Author: f(gautham), co-founder of Polynomial; Translator: AIMan@Golden Finance
On May 22, 2025, a hacker stole $223 million from Sui.
Then, something unprecedented happened.
Sui validators actually banned him from the Sui blockchain network and froze his funds while he was on the run.
This completely subverted our understanding of "decentralized" blockchains.
Here is the bizarre story.
1. Hacker attack
This hacker attack was very brutal. This guy drained Cetus' liquidity pool like his own home.
$223 million disappeared in a few hours. SUI memecoins plummeted 75%. USDC was decoupled from the chain to zero. All swaps failed. Coin holders couldn’t even stop losses. It was a bloodbath.


But things are starting to get interesting.
2. Hackers transfer funds
The hacker thought he was unstoppable. He bridged the funds to Ethereum and began to convert them into ETH, and has transferred more than 60 million US dollars to Ethereum.

A typical escape route. It should have ended here. But...
3. Sui freezes the hacker's wallet
Sui validators have other plans.
They directly banned the hacker's wallet from entering the Sui L1 network. Transactions of $162 million were frozen. The rest of the stolen funds? In digital prison.

No court consensus required. No lengthy legal process required. Validators simply say “no”.
Wait, can they really do that? This is what blows everyone’s mind.
Yes, Sui validators can collectively reject transactions from specific wallets in extreme cases. This is not automatic and requires broad validator consensus. But it happens, and in real time.

4. The cryptocurrency world is divided
Some people say, "If they can freeze funds, is it really decentralized?"


Some say, "They saved $162 million from being permanently stolen."
Both sides have valid points.
But the important thing is: this completely changes the assumptions about Layer-1 security.
5. Details of the hacker attack and Sui team's response
The specific details are not clear at present, and no official incident report has been received.
Known information: The hacker took control of the liquidity pool denominated in SUI and systematically drained it. Cetus initially called it an "oracle vulnerability", but the full exploit method is still unclear.

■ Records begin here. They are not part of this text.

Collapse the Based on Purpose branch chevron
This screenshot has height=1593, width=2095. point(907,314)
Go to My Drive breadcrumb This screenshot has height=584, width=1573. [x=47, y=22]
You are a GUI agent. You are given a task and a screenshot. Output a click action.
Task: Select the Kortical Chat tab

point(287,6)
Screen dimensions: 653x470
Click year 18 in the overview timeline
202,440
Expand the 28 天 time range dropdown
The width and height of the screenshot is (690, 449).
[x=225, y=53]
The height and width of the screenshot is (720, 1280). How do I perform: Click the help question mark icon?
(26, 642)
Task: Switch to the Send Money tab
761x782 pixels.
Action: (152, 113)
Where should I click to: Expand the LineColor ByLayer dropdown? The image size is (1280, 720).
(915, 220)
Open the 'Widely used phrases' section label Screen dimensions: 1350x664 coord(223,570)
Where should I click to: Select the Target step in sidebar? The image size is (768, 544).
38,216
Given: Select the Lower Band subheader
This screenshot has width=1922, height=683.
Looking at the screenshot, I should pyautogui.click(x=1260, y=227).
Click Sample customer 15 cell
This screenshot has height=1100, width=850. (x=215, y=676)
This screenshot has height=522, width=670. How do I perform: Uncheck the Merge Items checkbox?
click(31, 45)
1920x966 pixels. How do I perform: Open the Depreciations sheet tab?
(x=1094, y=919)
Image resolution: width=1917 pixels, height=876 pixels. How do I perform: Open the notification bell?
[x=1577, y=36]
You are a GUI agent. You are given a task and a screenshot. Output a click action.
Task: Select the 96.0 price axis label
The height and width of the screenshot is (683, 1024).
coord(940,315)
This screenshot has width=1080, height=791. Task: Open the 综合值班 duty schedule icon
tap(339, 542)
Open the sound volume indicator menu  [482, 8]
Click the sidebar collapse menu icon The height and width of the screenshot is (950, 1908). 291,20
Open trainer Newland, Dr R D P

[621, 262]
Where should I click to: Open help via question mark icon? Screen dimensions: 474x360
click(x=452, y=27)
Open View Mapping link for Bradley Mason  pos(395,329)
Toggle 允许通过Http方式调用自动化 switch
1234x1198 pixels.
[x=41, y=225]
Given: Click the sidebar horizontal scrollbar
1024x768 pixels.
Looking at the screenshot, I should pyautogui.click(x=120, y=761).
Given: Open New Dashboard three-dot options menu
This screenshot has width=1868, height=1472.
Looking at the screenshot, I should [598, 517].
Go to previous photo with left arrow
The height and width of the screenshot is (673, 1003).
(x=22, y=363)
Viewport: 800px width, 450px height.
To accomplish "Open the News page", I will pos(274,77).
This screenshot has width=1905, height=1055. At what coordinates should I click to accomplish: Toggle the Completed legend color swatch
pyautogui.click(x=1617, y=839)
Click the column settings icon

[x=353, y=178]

The response from Cetus was truly impressive:
Immediately suspending contracts to prevent further theft
Working with Sui Foundation and validators
Marking hacker accounts across the ecosystem
Working with professional anti-cybercrime organizations
Providing white hat settlement terms for professional damage control.
The Sui team said that most validators agreed to ignore any transactions from the hacker's wallet address, and issued a PR requiring each validator to deploy patch code so that they can take away the $160 million stolen by the hacker through unsigned transactions.

6. How to evaluate
Sui's validator coordination speed is very fast. In the traditional financial field, it takes weeks to freeze the stolen funds. And here? It only takes a few hours.
Whether you think this is a good emergency response or a centralization problem depends on your perspective.
7.The hacker’s mistake
Thinking that one person could control the entire chain. He was right about control, but wrong about who had control.
It turned out that the problem was not with him, but with the joint efforts of the validators.
Collective power is greater than individual attacks.
8. What’s next?
Cetus is negotiating with the hacker to return the funds.
Legal measures have been initiated.
A full incident report will be released soon.
But the real question is: will other L1s adopt similar emergency mechanisms?